─── Datos de origen ───

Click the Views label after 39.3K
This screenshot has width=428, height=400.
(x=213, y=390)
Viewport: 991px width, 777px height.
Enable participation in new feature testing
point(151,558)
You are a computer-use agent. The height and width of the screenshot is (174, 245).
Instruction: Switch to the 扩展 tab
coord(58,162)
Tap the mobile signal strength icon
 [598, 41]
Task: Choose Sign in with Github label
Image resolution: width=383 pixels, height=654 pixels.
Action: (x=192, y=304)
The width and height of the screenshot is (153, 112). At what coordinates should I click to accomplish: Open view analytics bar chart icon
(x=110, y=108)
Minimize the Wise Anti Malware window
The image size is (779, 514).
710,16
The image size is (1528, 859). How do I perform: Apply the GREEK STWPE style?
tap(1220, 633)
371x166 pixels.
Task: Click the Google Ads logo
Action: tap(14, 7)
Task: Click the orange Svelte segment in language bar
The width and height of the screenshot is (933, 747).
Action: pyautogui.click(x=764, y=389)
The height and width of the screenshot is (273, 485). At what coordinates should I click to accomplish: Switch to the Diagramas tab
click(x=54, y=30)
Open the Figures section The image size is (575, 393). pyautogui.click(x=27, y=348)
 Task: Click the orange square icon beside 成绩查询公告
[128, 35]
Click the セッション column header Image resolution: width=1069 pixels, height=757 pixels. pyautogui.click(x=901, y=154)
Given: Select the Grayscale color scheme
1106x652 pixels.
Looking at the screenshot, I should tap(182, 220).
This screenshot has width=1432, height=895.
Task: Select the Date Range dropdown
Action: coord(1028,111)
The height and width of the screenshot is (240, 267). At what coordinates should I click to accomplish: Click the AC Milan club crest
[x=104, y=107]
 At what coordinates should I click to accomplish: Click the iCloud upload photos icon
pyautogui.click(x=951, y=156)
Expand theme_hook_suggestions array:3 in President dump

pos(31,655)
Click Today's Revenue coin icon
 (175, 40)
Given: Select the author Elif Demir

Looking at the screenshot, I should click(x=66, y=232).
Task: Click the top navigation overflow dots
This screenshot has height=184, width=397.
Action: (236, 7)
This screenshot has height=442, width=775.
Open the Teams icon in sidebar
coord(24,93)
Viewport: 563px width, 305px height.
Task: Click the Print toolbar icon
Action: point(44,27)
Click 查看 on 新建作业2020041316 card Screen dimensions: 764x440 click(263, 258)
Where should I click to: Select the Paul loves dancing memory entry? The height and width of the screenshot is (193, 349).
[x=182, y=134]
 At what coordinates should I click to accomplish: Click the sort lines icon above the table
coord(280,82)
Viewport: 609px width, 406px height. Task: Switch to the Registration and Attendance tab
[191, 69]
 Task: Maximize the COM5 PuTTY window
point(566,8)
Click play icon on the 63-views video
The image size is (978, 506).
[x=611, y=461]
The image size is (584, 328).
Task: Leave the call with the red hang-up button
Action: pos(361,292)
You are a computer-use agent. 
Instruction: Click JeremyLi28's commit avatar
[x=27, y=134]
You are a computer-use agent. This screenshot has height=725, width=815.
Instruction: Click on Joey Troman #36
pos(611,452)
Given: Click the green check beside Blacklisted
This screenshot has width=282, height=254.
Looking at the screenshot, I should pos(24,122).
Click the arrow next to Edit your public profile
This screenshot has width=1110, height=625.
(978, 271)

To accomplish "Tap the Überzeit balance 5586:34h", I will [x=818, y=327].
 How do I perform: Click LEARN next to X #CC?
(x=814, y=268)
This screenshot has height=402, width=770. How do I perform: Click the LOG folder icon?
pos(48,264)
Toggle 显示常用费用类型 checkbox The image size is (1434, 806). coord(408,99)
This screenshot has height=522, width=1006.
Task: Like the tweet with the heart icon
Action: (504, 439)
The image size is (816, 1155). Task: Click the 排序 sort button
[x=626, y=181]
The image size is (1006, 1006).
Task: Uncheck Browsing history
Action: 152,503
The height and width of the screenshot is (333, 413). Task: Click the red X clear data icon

───

Qué debes hacer: Pasa todas las líneas del material a una lista numerada y omite las líneas en blanco.

Respuesta esperada:
1. Click the Views label after 39.3K
2. This screenshot has width=428, height=400.
3. (x=213, y=390)
4. Viewport: 991px width, 777px height.
5. Enable participation in new feature testing
6. point(151,558)
7. You are a computer-use agent. The height and width of the screenshot is (174, 245).
8. Instruction: Switch to the 扩展 tab
9. coord(58,162)
10. Tap the mobile signal strength icon
11.  [598, 41]
12. Task: Choose Sign in with Github label
13. Image resolution: width=383 pixels, height=654 pixels.
14. Action: (x=192, y=304)
15. The width and height of the screenshot is (153, 112). At what coordinates should I click to accomplish: Open view analytics bar chart icon
16. (x=110, y=108)
17. Minimize the Wise Anti Malware window
18. The image size is (779, 514).
19. 710,16
20. The image size is (1528, 859). How do I perform: Apply the GREEK STWPE style?
21. tap(1220, 633)
22. 371x166 pixels.
23. Task: Click the Google Ads logo
24. Action: tap(14, 7)
25. Task: Click the orange Svelte segment in language bar
26. The width and height of the screenshot is (933, 747).
27. Action: pyautogui.click(x=764, y=389)
28. The height and width of the screenshot is (273, 485). At what coordinates should I click to accomplish: Switch to the Diagramas tab
29. click(x=54, y=30)
30. Open the Figures section The image size is (575, 393). pyautogui.click(x=27, y=348)
31.  Task: Click the orange square icon beside 成绩查询公告
32. [128, 35]
33. Click the セッション column header Image resolution: width=1069 pixels, height=757 pixels. pyautogui.click(x=901, y=154)
34. Given: Select the Grayscale color scheme
35. 1106x652 pixels.
36. Looking at the screenshot, I should tap(182, 220).
37. This screenshot has width=1432, height=895.
38. Task: Select the Date Range dropdown
39. Action: coord(1028,111)
40. The height and width of the screenshot is (240, 267). At what coordinates should I click to accomplish: Click the AC Milan club crest
41. [x=104, y=107]
42.  At what coordinates should I click to accomplish: Click the iCloud upload photos icon
43. pyautogui.click(x=951, y=156)
44. Expand theme_hook_suggestions array:3 in President dump
45. pos(31,655)
46. Click Today's Revenue coin icon
47.  (175, 40)
48. Given: Select the author Elif Demir
49. Looking at the screenshot, I should click(x=66, y=232).
50. Task: Click the top navigation overflow dots
51. This screenshot has height=184, width=397.
52. Action: (236, 7)
53. This screenshot has height=442, width=775.
54. Open the Teams icon in sidebar
55. coord(24,93)
56. Viewport: 563px width, 305px height.
57. Task: Click the Print toolbar icon
58. Action: point(44,27)
59. Click 查看 on 新建作业2020041316 card Screen dimensions: 764x440 click(263, 258)
60. Where should I click to: Select the Paul loves dancing memory entry? The height and width of the screenshot is (193, 349).
61. [x=182, y=134]
62.  At what coordinates should I click to accomplish: Click the sort lines icon above the table
63. coord(280,82)
64. Viewport: 609px width, 406px height. Task: Switch to the Registration and Attendance tab
65. [191, 69]
66.  Task: Maximize the COM5 PuTTY window
67. point(566,8)
68. Click play icon on the 63-views video
69. The image size is (978, 506).
70. [x=611, y=461]
71. The image size is (584, 328).
72. Task: Leave the call with the red hang-up button
73. Action: pos(361,292)
74. You are a computer-use agent. 
75. Instruction: Click JeremyLi28's commit avatar
76. [x=27, y=134]
77. You are a computer-use agent. This screenshot has height=725, width=815.
78. Instruction: Click on Joey Troman #36
79. pos(611,452)
80. Given: Click the green check beside Blacklisted
81. This screenshot has width=282, height=254.
82. Looking at the screenshot, I should pos(24,122).
83. Click the arrow next to Edit your public profile
84. This screenshot has width=1110, height=625.
85. (978, 271)
86. To accomplish "Tap the Überzeit balance 5586:34h", I will [x=818, y=327].
87.  How do I perform: Click LEARN next to X #CC?
88. (x=814, y=268)
89. This screenshot has height=402, width=770. How do I perform: Click the LOG folder icon?
90. pos(48,264)
91. Toggle 显示常用费用类型 checkbox The image size is (1434, 806). coord(408,99)
92. This screenshot has height=522, width=1006.
93. Task: Like the tweet with the heart icon
94. Action: (504, 439)
95. The image size is (816, 1155). Task: Click the 排序 sort button
96. [x=626, y=181]
97. The image size is (1006, 1006).
98. Task: Uncheck Browsing history
99. Action: 152,503
100. The height and width of the screenshot is (333, 413). Task: Click the red X clear data icon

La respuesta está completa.